Objective
We tested our hypothesis that abdominal obesity when associated with increased levels of systemic and CNS immuno-inflammatory mediators contributes to neurocognitive impairment (NCI).
Design
Cross-sectional
Setting
Six Academic Centers
Participants
152 patients with plasma HIV RNA <1,000copies/ml had clinical evaluations and cognitive function quantified by global deficit scores (GDS).
Outcome Measures
GDS, waist circumference (WC) and plasma IL-6, sCD163, and sCD14 and CSF sCD40L, sTNFrII, MCP-1, sICAM, and MMP-9.
Results
WC and plasma IL-6 levels positively correlated with GDS; the WC correlation was strongest in the high tertile of IL-6 (rho=0.39, p=0.005). IL-6 correlated with GDS only if WC was ≥99cm. In the high tertile of CSF sCD40L, a biomarker of macrophage and microglial activation, the correlation of IL-6 to GDS was strongest (rho=0.60, p<0.0001). Across 3-5 visits within ±1year of the index visit, GDS remained worse in patients with IL-6 levels in the high-versus-low tertile (p=0.02). Path analysis to explore potential mediators of NCI produced a strong, integrated model for patients in the high CSF sCD40L tertile.

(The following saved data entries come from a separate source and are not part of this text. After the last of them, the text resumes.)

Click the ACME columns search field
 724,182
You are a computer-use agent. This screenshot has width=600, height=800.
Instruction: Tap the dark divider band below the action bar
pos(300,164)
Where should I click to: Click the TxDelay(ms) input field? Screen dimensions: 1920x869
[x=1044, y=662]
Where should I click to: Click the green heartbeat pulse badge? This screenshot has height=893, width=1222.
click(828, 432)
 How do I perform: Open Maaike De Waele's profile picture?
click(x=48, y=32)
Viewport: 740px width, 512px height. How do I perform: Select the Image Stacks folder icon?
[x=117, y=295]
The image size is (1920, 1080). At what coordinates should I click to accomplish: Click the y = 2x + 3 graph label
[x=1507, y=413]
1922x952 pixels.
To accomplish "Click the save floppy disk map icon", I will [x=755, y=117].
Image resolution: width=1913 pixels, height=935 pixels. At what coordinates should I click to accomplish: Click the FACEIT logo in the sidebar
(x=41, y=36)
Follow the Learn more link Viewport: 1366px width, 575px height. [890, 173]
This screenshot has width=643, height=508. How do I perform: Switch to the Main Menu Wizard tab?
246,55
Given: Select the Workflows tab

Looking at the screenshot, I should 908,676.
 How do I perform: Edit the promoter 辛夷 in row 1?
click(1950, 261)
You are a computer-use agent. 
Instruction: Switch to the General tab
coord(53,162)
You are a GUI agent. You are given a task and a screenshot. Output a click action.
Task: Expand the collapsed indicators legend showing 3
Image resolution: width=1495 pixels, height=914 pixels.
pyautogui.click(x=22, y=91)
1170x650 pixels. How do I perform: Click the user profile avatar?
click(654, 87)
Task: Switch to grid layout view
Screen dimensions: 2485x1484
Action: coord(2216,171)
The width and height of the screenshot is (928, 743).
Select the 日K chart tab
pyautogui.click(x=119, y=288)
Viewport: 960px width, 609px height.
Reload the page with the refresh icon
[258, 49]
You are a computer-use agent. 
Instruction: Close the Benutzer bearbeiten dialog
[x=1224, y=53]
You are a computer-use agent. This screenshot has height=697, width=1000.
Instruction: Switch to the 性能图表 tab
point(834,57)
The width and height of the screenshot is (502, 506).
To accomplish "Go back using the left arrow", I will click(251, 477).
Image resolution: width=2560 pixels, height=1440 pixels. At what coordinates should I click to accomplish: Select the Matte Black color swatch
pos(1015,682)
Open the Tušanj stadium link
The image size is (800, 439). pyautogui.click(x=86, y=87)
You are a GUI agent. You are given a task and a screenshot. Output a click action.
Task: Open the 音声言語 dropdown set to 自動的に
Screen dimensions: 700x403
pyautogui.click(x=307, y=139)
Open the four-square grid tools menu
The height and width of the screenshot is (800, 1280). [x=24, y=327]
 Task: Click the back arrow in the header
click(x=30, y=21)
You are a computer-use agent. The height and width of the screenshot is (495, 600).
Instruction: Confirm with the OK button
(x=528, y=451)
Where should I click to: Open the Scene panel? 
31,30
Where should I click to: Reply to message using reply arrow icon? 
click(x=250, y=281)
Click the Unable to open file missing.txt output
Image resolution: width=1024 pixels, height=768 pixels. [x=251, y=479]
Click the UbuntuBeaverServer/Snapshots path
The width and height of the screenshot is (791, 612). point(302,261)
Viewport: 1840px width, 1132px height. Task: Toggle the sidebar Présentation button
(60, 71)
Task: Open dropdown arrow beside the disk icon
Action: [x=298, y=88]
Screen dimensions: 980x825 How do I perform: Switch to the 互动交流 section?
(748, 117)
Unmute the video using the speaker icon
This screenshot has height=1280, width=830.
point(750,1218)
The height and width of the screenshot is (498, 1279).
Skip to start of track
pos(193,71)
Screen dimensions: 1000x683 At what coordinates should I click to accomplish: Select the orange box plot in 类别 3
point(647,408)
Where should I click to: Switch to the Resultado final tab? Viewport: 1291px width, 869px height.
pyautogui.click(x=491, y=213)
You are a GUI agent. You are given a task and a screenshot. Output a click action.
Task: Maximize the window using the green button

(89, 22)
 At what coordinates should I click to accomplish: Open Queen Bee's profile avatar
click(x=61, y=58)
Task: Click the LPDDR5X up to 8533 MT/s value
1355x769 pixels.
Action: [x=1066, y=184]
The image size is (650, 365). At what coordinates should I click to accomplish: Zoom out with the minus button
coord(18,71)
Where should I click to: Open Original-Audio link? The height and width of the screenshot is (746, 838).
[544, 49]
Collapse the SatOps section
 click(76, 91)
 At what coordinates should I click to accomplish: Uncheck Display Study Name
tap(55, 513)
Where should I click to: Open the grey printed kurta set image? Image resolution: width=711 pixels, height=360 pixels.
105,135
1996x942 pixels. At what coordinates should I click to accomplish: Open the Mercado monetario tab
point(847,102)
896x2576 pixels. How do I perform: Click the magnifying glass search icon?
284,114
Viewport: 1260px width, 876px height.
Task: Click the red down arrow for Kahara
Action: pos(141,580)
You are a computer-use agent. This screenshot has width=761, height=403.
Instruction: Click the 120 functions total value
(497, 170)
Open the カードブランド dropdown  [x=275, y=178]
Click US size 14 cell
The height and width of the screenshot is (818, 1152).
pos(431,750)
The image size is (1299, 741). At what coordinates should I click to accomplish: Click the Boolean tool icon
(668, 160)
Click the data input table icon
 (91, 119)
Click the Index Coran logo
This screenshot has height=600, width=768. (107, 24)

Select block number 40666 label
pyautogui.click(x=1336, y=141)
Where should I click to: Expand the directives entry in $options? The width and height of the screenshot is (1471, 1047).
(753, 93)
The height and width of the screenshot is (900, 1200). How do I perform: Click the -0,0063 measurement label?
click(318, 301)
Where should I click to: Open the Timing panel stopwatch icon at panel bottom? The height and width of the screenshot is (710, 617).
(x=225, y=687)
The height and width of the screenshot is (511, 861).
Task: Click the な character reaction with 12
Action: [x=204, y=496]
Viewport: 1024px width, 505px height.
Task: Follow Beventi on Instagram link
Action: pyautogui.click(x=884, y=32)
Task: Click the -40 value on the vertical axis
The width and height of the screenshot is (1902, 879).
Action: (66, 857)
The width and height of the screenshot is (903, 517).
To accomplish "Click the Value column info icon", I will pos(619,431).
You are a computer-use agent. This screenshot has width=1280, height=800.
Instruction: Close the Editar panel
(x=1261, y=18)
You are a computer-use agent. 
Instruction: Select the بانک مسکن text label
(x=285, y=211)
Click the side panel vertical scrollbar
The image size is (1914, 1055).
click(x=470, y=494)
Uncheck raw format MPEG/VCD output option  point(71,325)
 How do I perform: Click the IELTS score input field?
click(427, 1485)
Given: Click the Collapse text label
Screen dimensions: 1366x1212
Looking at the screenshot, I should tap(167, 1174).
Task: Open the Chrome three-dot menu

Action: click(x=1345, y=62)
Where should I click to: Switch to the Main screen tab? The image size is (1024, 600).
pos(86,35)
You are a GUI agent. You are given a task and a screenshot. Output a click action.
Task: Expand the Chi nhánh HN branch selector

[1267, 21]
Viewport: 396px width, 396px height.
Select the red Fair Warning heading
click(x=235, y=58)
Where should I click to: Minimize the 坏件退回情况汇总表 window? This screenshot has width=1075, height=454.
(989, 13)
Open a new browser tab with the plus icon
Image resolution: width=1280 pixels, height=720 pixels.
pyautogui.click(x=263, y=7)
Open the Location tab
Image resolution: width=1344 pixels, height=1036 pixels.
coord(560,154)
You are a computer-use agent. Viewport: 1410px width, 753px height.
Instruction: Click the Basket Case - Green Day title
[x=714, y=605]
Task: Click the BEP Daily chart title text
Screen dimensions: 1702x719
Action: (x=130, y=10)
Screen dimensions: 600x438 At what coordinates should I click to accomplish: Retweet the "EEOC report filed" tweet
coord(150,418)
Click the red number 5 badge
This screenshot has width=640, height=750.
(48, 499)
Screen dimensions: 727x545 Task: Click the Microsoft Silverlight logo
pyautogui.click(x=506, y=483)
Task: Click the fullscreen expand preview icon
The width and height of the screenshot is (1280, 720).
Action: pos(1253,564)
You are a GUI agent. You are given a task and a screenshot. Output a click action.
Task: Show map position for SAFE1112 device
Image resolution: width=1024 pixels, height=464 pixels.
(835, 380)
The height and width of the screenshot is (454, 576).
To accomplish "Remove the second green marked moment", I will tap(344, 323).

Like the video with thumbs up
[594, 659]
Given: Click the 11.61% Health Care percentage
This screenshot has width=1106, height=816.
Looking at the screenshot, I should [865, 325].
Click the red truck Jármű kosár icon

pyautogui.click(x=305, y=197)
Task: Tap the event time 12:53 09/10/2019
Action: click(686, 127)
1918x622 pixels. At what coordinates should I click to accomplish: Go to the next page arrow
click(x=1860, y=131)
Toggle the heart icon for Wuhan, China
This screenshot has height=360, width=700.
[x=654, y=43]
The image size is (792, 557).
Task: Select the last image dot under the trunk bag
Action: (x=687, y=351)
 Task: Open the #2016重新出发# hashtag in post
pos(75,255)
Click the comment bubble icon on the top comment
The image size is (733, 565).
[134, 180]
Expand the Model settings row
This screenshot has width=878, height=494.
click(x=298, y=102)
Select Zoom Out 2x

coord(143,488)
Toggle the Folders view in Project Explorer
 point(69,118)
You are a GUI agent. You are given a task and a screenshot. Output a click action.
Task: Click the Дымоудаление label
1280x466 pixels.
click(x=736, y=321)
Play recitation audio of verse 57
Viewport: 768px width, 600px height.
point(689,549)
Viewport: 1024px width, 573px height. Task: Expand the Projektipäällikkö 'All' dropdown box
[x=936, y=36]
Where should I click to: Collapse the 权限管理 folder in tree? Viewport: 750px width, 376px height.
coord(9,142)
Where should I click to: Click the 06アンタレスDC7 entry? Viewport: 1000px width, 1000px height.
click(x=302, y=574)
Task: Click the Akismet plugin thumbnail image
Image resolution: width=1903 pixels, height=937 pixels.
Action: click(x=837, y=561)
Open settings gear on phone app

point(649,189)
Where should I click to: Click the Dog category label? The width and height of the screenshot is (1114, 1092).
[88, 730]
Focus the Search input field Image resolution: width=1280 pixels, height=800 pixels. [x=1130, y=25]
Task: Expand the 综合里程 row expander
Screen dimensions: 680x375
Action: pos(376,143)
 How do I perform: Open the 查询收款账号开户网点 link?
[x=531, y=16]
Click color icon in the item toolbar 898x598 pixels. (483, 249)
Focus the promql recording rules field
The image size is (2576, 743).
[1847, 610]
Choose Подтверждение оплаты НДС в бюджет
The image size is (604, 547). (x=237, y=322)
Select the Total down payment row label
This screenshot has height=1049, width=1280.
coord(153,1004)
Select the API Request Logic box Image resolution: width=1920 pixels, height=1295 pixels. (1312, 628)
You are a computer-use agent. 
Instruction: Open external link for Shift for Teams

In this model, WC affected GDS both directly and via a second path that was mediated by IL-6. Inclusion of plasma sCD14 levels strengthened the model. NCI was more common in men and for individuals with components of the metabolic syndrome.
Conclusions
NC function was significantly linked to abdominal obesity, systemic inflammation (high IL-6), and immune activation in plasma (high sCD14) and CSF (high sCD40L). Abdominal obesity, inflammation, and CNS immune activation are potential therapeutic targets for NCI in HIV+ patients.